In a whitepaper, that I had published in the Tax Specialist in April of 2018, I made the bold assertion that people may start looking at the US as a holding company jurisdiction of choice. Today I am a little less bullish about the prospect of this occurring. Founders moving to the US need to be aware of the unexpected corporate tax consequences of the Trump Tax Reforms and why, in my opinion, this US tax system is still at the back of the bus.

One of the cornerstone international tax reforms was the amendment to the definition of Controlled Foreign Corporation to address perceived abuses associated with corporate inversions. These transactions previously allowed US parent companies to acquire foreign subsidiaries and invert them so that the US parent company became a subsidiary of a foreign holding company. The tax consequence that followed resulted in all foreign subsidiaries ceasing to be CFCs because they were no longer directly owned by a US resident company.
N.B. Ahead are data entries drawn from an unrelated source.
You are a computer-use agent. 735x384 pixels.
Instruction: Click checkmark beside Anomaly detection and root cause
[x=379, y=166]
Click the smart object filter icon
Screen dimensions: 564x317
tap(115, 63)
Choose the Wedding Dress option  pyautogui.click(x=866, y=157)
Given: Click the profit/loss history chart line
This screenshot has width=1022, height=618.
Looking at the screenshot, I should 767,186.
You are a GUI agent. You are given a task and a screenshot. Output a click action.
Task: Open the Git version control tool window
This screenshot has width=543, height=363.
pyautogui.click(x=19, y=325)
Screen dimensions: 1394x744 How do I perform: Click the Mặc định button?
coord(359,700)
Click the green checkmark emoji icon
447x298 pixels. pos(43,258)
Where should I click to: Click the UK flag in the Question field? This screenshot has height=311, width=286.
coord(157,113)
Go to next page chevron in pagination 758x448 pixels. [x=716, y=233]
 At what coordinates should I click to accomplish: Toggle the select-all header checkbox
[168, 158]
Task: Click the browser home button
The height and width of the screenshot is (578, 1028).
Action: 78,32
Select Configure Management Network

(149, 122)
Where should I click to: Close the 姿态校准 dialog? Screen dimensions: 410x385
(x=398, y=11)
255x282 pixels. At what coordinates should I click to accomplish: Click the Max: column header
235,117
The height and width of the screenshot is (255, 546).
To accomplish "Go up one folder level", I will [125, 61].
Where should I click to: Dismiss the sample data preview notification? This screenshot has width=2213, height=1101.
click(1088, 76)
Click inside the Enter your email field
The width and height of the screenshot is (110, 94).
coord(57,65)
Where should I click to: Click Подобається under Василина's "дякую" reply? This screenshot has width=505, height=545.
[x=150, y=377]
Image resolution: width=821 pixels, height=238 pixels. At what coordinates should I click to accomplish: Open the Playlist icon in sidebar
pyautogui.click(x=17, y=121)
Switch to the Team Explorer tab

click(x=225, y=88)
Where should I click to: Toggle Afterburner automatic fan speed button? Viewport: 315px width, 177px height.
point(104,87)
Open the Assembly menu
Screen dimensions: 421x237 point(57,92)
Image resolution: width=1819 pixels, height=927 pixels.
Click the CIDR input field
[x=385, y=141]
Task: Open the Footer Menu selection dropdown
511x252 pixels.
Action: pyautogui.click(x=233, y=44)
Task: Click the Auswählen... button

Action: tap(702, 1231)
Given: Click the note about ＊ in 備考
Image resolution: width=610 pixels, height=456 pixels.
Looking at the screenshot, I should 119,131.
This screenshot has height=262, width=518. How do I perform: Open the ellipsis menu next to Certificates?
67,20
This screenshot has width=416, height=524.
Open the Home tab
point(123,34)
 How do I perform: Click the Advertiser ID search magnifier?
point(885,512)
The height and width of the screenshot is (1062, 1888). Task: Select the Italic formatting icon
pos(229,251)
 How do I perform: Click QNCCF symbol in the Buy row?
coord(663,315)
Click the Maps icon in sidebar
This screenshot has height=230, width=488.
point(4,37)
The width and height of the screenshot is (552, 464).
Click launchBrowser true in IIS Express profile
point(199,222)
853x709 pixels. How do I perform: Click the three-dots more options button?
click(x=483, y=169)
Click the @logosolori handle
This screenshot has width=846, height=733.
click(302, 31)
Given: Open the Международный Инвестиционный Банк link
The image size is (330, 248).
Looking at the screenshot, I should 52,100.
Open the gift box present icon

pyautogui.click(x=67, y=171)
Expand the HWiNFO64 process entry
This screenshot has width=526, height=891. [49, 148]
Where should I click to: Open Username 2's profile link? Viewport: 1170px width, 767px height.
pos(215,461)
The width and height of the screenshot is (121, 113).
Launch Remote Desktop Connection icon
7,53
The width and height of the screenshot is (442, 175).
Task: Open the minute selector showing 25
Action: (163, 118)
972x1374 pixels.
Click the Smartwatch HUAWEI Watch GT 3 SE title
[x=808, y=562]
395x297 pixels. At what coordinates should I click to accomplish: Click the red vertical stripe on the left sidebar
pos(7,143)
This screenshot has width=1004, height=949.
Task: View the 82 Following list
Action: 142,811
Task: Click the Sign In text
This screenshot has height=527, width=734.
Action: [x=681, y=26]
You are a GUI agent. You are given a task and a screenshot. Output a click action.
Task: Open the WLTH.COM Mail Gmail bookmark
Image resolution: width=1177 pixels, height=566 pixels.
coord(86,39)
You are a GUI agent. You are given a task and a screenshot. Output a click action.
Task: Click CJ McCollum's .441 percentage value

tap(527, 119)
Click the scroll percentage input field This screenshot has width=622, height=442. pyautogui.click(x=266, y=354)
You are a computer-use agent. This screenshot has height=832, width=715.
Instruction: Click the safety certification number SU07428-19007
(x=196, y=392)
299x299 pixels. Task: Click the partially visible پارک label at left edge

The so called fix has had a dramatic impact on group structures that are owned by foreign families and founders that have migrated to the US.

In circumstances where a US shareholder (the US shareholder could have previously been a non resident)owns 11% of a foreign company that has a US subsidiary, other non US subsidiaries can become CFCs and their income attributed to the US Shareholder in the US because of the way in which the US rules now track direct, indirect and constructive ownership.

A quick recap of the key classification elements of the CFC rules is as follows. A foreign company is a CFC if more than 50% of the voting rights or value of its stock is held by US Shareholders. US Shareholders are US Persons that own 10% or more of the foreign company’s stock (again by voting or value). If a company is a CFC and income it derives is classified as Subpart F income it will be attributed to the US Shareholder and taxable to them.

In the above example, the Singapore and UK Subsidiaries are, due to the recent changes considered to be constructively owned by the US company as to 100%,making them CFCs. As a US Shareholder then indirectly owns more than 10% of the stock in those companies the income of those companies that is subpart F income is then attributable to the US shareholder on a proportionate basis (ie proportionately to its share of the total company).

This is a crazy outcome. It means for foreign holding companies that have US owners and US operations they need to consider whether there is any benefit in segregating holding structures. ie, is there value to having an operating structure for the world and a separate one for the US.

Founders and members of wealthy families that have assets or businesses in multiple countries need to review their structures and determine whether any changes need to be made to their existing structures.